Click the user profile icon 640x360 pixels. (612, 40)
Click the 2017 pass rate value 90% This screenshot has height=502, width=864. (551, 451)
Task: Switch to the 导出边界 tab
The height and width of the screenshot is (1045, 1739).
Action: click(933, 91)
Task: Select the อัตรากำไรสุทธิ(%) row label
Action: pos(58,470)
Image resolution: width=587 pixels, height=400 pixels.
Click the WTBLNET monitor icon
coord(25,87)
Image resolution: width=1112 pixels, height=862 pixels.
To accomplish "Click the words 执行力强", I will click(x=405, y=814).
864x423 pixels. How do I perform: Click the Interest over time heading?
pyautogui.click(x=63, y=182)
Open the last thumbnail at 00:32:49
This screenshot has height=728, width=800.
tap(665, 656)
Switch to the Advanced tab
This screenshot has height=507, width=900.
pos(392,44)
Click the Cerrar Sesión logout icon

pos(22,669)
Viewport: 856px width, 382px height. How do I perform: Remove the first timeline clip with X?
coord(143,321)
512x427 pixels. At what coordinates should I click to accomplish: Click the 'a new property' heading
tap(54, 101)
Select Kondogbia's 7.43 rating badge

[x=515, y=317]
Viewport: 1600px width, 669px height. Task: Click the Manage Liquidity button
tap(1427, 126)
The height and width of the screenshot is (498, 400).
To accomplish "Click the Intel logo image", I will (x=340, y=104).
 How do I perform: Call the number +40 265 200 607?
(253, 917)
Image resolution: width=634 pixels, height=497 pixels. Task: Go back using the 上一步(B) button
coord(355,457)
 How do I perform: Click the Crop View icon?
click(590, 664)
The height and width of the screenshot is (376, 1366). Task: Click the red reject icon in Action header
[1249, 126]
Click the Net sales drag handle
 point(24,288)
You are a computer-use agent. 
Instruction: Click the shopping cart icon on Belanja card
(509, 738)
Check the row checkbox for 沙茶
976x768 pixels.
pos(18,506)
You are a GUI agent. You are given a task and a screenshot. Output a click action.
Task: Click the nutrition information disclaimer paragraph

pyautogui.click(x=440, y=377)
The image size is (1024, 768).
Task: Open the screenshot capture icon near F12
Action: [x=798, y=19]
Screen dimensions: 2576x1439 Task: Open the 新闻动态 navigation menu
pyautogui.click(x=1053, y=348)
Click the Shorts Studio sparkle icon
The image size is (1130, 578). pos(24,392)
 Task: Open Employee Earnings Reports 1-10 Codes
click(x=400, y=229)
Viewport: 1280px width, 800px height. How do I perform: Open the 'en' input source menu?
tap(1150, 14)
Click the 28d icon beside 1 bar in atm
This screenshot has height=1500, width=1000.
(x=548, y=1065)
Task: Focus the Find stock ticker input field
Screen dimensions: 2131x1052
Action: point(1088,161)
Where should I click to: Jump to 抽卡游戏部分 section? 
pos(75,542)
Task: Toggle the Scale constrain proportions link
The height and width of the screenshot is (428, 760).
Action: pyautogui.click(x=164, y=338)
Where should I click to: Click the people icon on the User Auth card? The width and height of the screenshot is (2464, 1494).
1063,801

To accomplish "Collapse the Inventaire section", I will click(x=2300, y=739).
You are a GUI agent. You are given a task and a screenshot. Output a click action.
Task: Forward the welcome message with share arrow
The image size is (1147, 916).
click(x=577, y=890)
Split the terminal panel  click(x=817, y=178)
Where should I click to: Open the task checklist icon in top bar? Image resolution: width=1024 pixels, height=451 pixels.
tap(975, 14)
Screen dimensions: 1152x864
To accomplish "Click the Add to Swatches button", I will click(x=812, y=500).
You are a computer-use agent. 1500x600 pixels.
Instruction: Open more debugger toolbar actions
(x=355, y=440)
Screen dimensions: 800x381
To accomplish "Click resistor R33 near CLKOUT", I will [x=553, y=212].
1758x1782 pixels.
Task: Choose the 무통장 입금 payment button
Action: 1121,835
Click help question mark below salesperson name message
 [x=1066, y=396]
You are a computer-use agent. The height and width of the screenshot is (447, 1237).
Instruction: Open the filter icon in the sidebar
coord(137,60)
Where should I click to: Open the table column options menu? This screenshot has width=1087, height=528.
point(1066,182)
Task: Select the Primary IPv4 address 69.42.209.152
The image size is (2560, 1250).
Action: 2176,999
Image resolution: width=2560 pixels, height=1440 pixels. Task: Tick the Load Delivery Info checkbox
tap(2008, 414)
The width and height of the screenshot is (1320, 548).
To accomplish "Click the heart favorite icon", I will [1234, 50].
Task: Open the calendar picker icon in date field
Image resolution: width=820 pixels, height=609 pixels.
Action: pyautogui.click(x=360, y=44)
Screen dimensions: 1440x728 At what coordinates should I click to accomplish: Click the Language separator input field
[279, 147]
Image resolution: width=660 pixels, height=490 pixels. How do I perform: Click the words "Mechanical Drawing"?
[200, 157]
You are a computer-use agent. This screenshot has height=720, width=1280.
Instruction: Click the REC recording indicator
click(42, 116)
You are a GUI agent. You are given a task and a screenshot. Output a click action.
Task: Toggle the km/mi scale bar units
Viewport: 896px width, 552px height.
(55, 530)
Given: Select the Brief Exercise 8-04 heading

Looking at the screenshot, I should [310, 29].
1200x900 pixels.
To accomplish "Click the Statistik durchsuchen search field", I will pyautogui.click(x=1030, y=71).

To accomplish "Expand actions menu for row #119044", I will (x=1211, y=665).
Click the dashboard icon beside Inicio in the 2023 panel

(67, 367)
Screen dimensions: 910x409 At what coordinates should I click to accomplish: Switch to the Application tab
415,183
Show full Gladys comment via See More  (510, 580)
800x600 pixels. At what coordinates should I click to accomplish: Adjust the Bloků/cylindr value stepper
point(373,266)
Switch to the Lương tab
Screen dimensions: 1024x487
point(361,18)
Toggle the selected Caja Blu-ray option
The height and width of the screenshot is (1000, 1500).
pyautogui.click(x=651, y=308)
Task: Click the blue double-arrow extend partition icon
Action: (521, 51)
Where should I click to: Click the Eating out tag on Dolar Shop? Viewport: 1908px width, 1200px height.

> _What you will do_: Restate verbatim the first line above and all lines after it through the line containing "Task: Switch to the 导出边界 tab"; omit the rest.

> _Result_:
Click the user profile icon 640x360 pixels. (612, 40)
Click the 2017 pass rate value 90% This screenshot has height=502, width=864. (551, 451)
Task: Switch to the 导出边界 tab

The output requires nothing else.